Side-by-side comparison of AI visibility scores, market position, and capabilities
AI training data platform with $14B valuation; human-labeled datasets for OpenAI, Anthropic, and DOD plus LLM evaluation tools as critical AI infrastructure competing with Appen.
Scale AI is an AI data platform providing data labeling, data curation, and AI evaluation services that power the training and fine-tuning of AI models for major technology companies, autonomous vehicle developers, and government agencies. Founded in 2016 by Alexandr Wang and Lucy Guo in San Francisco, Scale AI has raised approximately $1.5 billion at a $14 billion valuation and generates substantial revenue from contracts with AI labs (OpenAI, Anthropic, Meta AI), government defense clients (US Department of Defense), and enterprise AI teams needing high-quality training data.\n\nScale AI's core service is human-in-the-loop data labeling — providing labeled datasets (annotated images, transcribed and labeled conversations, validated code outputs) that AI models need for training and evaluation. Scale's platform combines AI-assisted pre-labeling with human quality verification, reducing the cost of producing labeled data while maintaining accuracy standards. Scale Spellbook provides API-based LLM evaluation and comparison tools. Scale's Government division has grown significantly, providing AI evaluation and training data services to US defense and intelligence agencies.\n\nIn 2025, Scale AI is one of the most strategically positioned companies in the AI infrastructure stack — as AI labs compete to train frontier models, the quality and volume of training data has become a critical competitive variable. Scale's defense contracts have expanded significantly under the Biden and Trump administrations'AI strategy initiatives. Scale competes with Appen, Surge AI, and cloud provider-native labeling services for AI training data. The 2025 strategy focuses on expanding its government and defense business, launching Scale's Frontier Data for synthetic data generation to supplement human-labeled data, and growing its enterprise AI deployment services for Fortune 500 companies building production AI systems.

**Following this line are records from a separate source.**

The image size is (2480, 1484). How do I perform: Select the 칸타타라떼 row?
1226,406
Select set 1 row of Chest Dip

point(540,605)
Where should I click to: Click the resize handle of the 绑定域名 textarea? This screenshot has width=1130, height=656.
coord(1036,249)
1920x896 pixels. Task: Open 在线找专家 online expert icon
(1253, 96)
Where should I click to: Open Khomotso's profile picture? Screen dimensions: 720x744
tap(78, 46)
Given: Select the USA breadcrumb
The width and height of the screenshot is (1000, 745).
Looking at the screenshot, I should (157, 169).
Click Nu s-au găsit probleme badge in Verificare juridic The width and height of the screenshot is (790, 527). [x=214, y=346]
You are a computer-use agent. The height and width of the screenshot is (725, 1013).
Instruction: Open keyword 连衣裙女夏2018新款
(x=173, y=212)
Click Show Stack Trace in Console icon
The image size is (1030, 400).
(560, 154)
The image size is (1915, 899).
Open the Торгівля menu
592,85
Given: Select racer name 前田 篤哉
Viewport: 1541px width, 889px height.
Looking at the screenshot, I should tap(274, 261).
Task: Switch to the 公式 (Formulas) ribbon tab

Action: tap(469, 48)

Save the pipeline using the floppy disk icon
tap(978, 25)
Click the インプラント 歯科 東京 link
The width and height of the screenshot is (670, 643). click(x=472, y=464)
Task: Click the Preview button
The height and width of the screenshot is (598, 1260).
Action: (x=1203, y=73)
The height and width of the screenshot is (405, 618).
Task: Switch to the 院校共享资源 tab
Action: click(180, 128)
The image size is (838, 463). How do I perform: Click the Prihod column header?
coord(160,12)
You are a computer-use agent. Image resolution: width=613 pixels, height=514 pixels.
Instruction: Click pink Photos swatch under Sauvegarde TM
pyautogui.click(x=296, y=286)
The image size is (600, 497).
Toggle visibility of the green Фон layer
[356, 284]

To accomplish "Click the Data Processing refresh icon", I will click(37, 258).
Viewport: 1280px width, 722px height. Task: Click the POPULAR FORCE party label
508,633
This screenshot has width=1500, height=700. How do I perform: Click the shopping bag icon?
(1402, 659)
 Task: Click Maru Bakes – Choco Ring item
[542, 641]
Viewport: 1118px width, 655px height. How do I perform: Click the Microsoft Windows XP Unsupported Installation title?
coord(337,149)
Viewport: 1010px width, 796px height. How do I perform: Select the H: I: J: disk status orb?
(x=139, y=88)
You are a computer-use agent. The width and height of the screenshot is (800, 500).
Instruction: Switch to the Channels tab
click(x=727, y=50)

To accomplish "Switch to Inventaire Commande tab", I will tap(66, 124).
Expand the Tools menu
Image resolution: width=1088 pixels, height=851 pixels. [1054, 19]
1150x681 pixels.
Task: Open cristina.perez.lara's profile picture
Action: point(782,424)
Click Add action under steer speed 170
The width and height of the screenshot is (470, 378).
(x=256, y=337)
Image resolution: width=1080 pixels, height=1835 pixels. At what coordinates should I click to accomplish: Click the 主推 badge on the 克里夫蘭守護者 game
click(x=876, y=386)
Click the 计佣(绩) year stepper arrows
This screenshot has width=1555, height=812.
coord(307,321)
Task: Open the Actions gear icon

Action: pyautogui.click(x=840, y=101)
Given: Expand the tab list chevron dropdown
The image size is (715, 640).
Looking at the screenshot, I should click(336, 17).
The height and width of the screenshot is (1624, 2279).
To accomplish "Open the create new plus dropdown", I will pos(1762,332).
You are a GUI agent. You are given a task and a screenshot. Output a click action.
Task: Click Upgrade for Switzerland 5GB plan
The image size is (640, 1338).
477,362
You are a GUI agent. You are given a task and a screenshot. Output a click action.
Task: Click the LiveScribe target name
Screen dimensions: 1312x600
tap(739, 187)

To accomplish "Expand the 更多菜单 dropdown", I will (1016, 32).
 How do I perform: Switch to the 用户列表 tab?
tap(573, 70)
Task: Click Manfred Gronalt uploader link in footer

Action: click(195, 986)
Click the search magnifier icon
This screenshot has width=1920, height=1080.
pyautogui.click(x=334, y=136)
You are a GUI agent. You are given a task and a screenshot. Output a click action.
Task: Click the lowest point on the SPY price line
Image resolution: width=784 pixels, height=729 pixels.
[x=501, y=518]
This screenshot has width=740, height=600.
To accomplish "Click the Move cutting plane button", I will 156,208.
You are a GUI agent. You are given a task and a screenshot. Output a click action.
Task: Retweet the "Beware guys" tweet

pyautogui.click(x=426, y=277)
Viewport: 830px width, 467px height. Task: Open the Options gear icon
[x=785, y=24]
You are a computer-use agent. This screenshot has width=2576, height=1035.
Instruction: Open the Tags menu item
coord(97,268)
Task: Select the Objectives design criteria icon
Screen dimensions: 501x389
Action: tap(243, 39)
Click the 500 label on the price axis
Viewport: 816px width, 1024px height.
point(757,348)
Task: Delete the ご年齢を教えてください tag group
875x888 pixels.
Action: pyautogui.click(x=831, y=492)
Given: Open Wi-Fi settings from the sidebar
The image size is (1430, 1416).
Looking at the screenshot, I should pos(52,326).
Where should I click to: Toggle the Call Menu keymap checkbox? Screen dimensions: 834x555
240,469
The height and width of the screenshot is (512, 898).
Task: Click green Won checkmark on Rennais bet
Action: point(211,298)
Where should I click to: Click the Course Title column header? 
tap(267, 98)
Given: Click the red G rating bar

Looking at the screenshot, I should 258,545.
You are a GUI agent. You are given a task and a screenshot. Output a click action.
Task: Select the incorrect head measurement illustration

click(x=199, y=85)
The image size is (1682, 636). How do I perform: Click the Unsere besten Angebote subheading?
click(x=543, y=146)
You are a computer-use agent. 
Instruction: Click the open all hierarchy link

$500M Series D at $11B valuation (Feb 2026) — largest voice AI funding round ever. $330M ARR; 1M+ developers using the API. Enterprise customers: Deutsche Telekom, Revolut, Meta, Salesforce. Voices in 32 languages; real-time cloning from 1 second of audio.
ElevenLabs was founded in 2022 by Piotr Dabkowski and Mati Staniszewski, two former Google and Palantir engineers who set out to break the language barrier using AI voice technology. The company specializes in AI-powered voice synthesis, cloning, and dubbing, enabling developers and enterprises to generate human-quality speech in over 30 languages. Its core technology combines deep learning models trained on massive speech datasets to produce natural-sounding voices indistinguishable from real humans.\n\nElevenLabs offers a suite of products including its flagship text-to-speech API, voice cloning tools, and an AI dubbing platform that localizes video content while preserving the speaker's original voice. Its products target a broad audience—from indie developers building audio apps to large enterprises deploying voice interfaces at scale. Key differentiators include ultra-low latency streaming synthesis, fine-grained voice customization, and a growing library of pre-built AI voices across accents and styles.\n\nElevenLabs has grown rapidly, surpassing $330M in annualized revenue and serving over 1 million developers. Enterprise clients include Deutsche Telekom, Spotify, and leading media companies. In February 2026, the company closed a $500M Series D at an $11B valuation, cementing its position as the market leader in AI voice. Its APIs power podcasts, audiobooks, video games, and customer service bots worldwide, making ElevenLabs the default infrastructure layer for AI-generated audio.
Monitor how your brand performs across ChatGPT, Gemini, Perplexity, Claude, and Grok daily.